►
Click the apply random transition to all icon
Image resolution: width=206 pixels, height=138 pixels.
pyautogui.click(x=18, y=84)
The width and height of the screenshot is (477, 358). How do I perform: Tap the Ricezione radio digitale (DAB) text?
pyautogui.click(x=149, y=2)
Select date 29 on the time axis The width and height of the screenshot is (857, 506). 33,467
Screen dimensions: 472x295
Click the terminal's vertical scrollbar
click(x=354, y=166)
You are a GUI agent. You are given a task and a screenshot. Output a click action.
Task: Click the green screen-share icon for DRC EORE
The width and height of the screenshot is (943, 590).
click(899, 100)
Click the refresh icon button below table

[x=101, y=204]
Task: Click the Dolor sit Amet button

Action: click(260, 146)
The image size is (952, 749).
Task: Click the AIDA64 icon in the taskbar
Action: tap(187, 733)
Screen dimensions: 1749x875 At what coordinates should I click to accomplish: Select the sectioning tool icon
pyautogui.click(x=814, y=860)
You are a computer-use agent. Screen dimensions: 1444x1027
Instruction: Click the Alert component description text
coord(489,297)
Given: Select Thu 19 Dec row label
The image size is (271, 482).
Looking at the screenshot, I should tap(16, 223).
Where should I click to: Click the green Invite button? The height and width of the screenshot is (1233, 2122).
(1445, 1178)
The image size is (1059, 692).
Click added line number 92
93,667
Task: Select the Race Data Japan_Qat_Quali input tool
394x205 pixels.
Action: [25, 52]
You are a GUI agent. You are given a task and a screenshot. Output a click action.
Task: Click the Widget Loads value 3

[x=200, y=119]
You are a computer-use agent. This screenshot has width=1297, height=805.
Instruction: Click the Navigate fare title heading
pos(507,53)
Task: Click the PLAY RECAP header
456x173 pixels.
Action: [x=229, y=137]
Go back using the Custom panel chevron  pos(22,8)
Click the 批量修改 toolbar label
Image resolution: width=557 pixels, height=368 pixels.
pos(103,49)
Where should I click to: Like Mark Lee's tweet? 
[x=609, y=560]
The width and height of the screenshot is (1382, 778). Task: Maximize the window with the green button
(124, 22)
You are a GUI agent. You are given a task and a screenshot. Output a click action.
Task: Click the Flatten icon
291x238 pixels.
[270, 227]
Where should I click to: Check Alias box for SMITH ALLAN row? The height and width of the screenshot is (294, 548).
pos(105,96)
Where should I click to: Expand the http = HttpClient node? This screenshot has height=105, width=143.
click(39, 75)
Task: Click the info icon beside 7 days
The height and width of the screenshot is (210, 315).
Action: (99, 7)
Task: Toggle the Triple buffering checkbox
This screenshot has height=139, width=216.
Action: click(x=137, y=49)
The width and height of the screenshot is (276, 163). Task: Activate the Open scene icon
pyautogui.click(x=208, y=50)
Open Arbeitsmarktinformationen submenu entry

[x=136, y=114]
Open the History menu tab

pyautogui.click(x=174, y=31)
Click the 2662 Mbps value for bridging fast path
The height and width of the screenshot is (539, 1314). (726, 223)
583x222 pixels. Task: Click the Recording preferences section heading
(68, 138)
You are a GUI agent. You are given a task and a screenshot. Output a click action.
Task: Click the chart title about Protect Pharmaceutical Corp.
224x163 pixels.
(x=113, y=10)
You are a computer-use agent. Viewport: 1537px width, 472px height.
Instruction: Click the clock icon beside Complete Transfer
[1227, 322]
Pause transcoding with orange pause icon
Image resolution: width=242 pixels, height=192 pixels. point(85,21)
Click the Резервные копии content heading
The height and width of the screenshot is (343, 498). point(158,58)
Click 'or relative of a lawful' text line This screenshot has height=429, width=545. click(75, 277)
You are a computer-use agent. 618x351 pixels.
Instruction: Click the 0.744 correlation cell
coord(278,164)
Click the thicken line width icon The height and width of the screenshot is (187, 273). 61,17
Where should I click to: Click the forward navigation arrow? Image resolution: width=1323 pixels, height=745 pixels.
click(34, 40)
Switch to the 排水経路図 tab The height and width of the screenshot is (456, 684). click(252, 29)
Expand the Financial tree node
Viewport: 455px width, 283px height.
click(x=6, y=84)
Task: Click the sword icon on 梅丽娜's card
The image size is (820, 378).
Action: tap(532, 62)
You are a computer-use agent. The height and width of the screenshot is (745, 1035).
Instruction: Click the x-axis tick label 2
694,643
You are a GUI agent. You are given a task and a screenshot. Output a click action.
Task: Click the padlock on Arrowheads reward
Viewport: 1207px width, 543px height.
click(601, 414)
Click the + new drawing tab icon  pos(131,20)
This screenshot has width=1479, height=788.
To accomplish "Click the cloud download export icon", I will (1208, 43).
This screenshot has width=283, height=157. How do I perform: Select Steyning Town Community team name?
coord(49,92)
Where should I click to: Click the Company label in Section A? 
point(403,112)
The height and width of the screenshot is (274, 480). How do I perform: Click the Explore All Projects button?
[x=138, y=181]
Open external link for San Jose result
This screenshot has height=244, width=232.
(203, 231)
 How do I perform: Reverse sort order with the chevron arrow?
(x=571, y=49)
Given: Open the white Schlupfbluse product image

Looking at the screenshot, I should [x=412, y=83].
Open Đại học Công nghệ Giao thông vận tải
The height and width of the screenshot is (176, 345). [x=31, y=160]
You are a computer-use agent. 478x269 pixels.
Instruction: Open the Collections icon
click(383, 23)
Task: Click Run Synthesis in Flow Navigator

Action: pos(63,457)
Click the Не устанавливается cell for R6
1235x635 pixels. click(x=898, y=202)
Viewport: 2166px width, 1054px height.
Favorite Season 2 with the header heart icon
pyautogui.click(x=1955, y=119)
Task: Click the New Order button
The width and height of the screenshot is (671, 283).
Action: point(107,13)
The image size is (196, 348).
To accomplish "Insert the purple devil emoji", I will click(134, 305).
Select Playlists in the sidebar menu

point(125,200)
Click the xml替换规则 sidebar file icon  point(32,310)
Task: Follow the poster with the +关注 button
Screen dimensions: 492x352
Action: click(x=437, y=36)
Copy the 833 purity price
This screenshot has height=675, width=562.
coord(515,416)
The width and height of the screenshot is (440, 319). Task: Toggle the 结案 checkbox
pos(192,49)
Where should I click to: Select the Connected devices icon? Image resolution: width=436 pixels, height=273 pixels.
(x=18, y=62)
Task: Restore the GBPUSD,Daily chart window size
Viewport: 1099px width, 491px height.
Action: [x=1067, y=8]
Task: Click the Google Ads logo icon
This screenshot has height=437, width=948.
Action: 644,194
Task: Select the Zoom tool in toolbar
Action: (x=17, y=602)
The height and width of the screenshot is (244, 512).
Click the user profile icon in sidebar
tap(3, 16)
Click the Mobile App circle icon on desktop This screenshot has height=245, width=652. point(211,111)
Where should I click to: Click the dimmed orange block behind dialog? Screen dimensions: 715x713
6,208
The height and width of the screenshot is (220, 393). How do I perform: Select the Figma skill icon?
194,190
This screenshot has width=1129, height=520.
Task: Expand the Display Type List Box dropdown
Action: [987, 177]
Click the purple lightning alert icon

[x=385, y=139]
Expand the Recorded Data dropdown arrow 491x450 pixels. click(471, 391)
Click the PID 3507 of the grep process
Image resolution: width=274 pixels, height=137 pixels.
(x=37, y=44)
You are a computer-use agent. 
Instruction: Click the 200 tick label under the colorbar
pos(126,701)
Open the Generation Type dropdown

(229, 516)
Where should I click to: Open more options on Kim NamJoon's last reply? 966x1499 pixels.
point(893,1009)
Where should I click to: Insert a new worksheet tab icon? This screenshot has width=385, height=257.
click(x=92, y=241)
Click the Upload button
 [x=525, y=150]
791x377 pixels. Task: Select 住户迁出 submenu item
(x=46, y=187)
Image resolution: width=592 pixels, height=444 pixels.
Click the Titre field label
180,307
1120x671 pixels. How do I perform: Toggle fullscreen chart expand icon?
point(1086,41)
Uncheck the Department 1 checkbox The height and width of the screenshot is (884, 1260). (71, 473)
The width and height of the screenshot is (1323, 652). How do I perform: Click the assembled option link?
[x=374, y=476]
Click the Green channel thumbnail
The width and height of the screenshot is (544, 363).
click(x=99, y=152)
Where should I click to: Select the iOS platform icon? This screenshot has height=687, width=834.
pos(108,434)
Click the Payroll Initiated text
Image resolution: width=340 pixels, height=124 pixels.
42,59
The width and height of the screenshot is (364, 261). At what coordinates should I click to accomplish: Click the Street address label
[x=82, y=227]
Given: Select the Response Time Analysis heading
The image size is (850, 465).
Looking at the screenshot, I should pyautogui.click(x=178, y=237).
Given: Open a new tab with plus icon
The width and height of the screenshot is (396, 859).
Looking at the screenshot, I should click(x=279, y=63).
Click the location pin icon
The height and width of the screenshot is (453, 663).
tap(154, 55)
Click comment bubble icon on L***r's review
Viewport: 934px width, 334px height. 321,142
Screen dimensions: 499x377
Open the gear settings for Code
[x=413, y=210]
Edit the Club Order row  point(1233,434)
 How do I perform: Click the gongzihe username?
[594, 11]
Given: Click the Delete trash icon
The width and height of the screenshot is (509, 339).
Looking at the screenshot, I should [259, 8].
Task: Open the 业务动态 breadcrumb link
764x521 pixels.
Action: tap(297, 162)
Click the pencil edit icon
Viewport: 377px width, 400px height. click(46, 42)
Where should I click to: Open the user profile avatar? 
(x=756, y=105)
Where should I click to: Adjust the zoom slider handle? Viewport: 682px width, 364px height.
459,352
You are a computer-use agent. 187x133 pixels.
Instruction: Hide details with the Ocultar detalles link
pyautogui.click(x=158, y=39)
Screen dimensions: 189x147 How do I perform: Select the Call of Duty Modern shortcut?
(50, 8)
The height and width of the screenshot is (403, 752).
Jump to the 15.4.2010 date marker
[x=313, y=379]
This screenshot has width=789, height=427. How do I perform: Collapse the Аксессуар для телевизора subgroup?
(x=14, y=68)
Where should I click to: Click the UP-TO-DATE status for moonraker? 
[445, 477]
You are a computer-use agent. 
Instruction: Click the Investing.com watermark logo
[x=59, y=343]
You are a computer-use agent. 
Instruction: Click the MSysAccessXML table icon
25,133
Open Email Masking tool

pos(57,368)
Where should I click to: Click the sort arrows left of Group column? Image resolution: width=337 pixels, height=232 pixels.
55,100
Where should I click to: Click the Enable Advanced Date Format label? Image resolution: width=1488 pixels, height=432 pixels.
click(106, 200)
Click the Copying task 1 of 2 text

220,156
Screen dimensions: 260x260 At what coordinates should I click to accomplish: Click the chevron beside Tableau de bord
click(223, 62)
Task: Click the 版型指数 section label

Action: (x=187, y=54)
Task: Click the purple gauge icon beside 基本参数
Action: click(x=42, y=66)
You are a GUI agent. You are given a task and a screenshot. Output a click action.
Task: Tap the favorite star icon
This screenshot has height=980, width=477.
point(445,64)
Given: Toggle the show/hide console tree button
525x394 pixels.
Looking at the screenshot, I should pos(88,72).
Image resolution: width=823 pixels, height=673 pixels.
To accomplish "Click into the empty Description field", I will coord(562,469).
◄
EXERCISE -
Search the entries for the word "Data" and show every line that has it.

FINISHED EXERCISE -
Task: Select the Race Data Japan_Qat_Quali input tool
Expand the Recorded Data dropdown arrow 491x450 pixels. click(471, 391)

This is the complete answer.